Understanding the 3 Dimensions of Your Running Form Test
Your Running Form Score is divided into 3 dimensions that make up for your overall score. All biomechanics factors (except Balance) are separated into 5 grades (Elite, Great, Good, Average, and Qualified) that are defined based on runners in your area with similar a Running Fitness score.
Why does speed play an important role in your running form? The faster you run, the more efficient you become. The values obtained with your Running Form test would then change depending on the pace at which you have run. Therefore, it is important to compare those values with similar paces over time.
Dimension 1: Skill
Skill dimension from the Running Form Test.
Ground Time
- This factor reflects how much time (in ms) your foot is spending touching the ground at each stride. Ground Time is a great indicator of your lower body movement efficiency.
- The lower the value, the better you are at moving your legs around in a more efficient manner.
Strike Angle
- Strike Angle refers to the location of your foot compared to your center of mass when touching the ground.
- The lower your strike angle is, the closer your foot is to your body when landing.
Strike angle between center of mass and landing foot.
Stride Ratio
- Stride Ratio refers to your stride height divided by your stride length, in percentage. This value highlights how much vertical bouncing you do per distance covered on foot.
- The lower your Stride Ratio % is, the less energy you are using battling gravity when running.
Dimension 2: Strength
Strength dimension from the Running Form Test.
Leg Stiffness
- Although Leg Stiffness is defined in kN/m, it is a ratio between your Peak Ground Reaction Force and the amount of leg compression when landing. It is a great indicator of how strong and reactive your lower-body tendons are when running so they can absorb more energy and lower injury risk.

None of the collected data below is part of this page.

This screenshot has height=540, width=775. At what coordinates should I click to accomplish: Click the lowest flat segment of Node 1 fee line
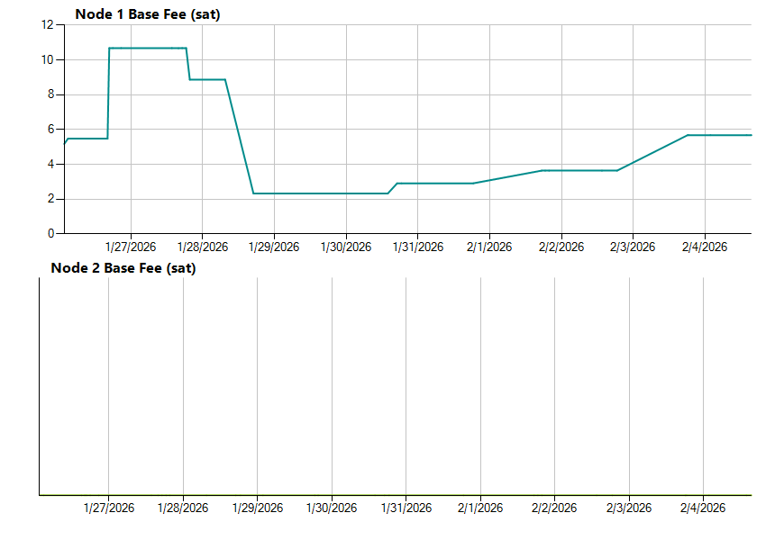click(320, 194)
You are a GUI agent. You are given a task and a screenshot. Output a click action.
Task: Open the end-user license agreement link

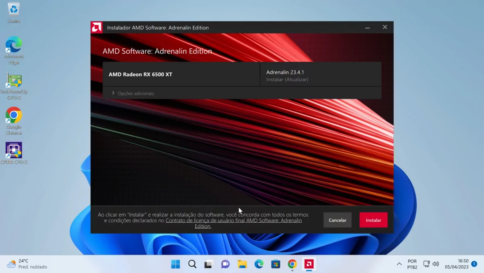click(x=234, y=221)
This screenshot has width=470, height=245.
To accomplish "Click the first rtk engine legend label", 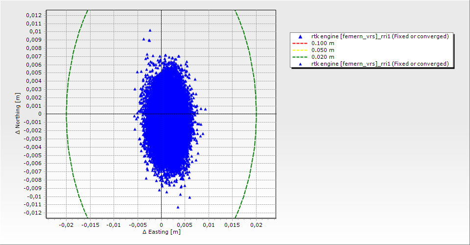I will [380, 37].
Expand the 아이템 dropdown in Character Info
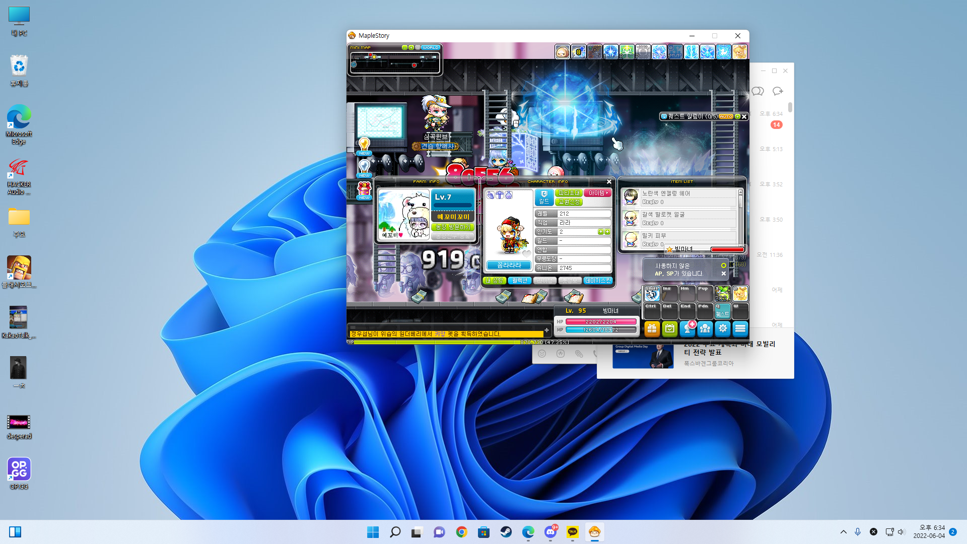This screenshot has width=967, height=544. click(598, 193)
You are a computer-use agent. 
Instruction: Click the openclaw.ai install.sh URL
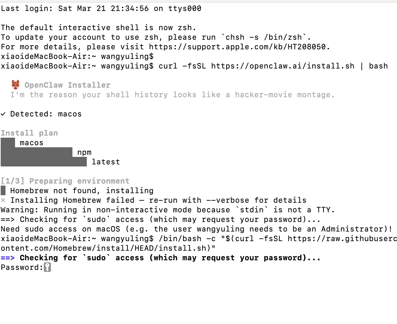(283, 66)
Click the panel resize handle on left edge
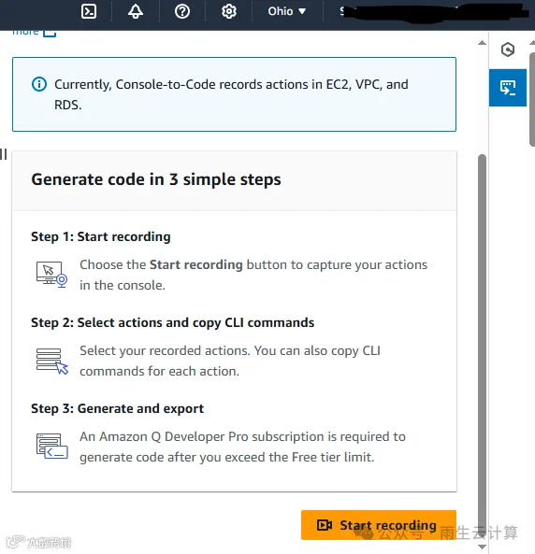535x554 pixels. (x=4, y=154)
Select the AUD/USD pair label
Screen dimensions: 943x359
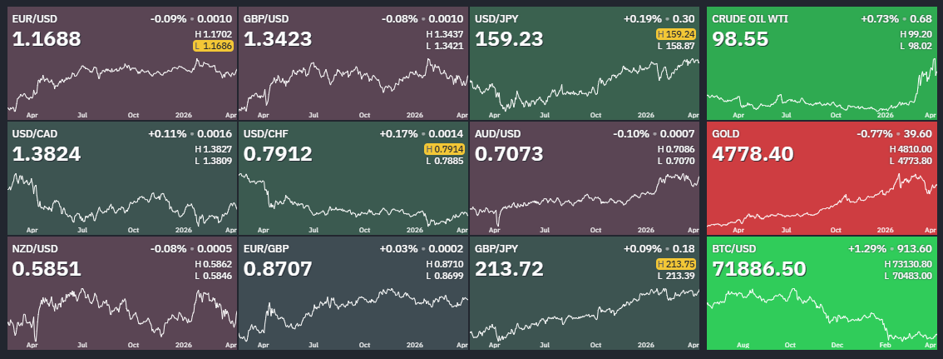tap(497, 133)
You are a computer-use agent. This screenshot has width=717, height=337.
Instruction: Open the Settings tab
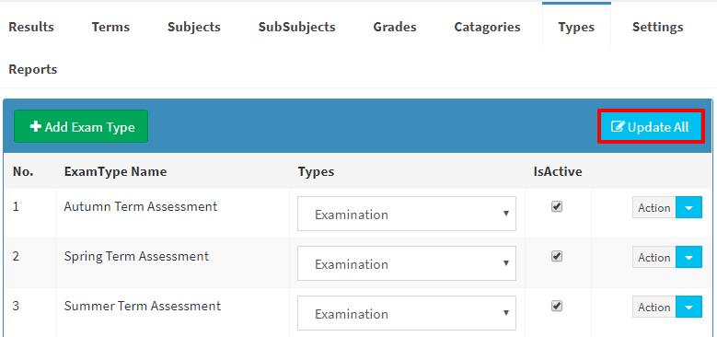click(x=657, y=27)
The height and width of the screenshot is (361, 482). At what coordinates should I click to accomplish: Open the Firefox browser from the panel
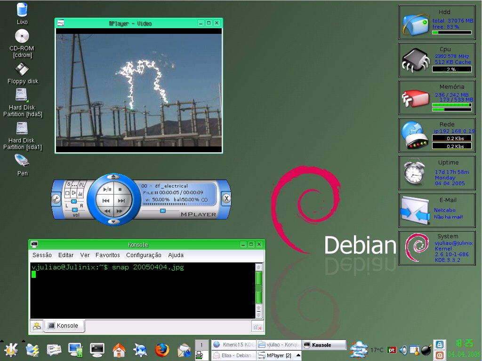162,350
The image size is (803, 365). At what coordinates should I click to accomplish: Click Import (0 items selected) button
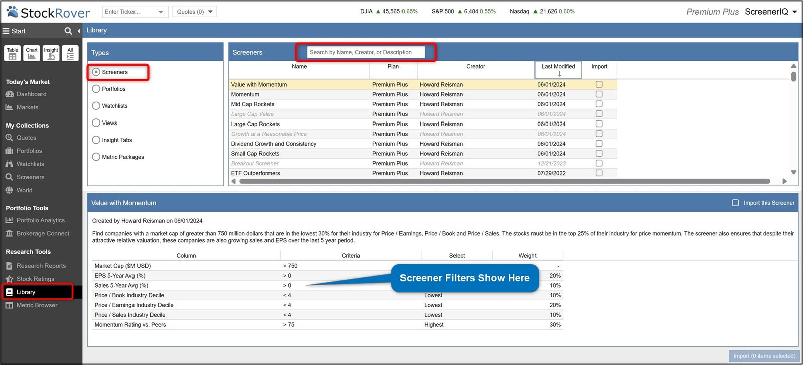764,356
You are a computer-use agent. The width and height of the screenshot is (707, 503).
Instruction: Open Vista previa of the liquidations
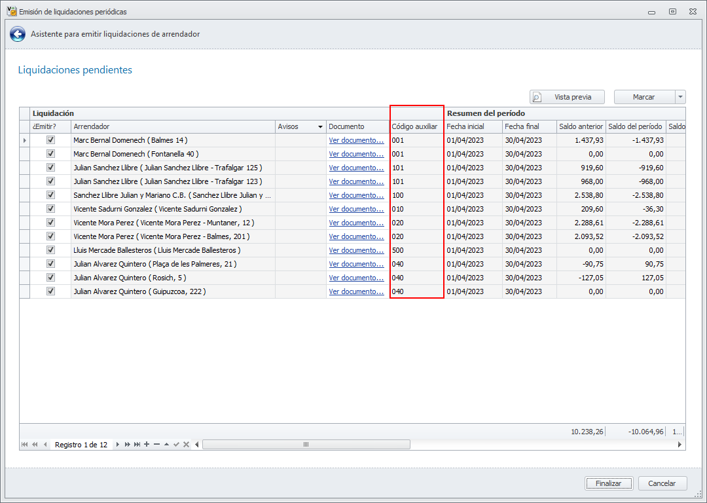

- The higher the Leg Stiffness, the stronger your tendons are and the more powerful your legs are.
Peak Ground Reaction Force
- During running, you are propelled forward by one foot at a time. This foot has to produce a lot of energy to get you up in the air and further away. Peak Ground Reaction Force shows this energy in absolute value for a single foot (in kN). It is a great indicator of overall lower-body strength.
- The higher your Peak Ground Reaction Force, the stronger your legs are.
Dimension 3: Balance
Balance dimension from the Running Form Test.
Balance
- Balance looks at the symmetry between your left and right foot by comparing single-leg ground contact time. Uneven terrain or injuries are common reasons why we may see a higher ratio of L/R Balance. It is a great indicator of lower-body health and can be used to monitor an injury.
- The lower the L/R Balance % is, the more symmetrical your running pattern is.
Evaluation Summary
Evaluation Summary from the Running Form Test.
The Running Form Test Assessment ends with an Evaluation Summary, highlighting your running form type, your strengths and weaknesses within the 3 dimensions, and your risk of injury.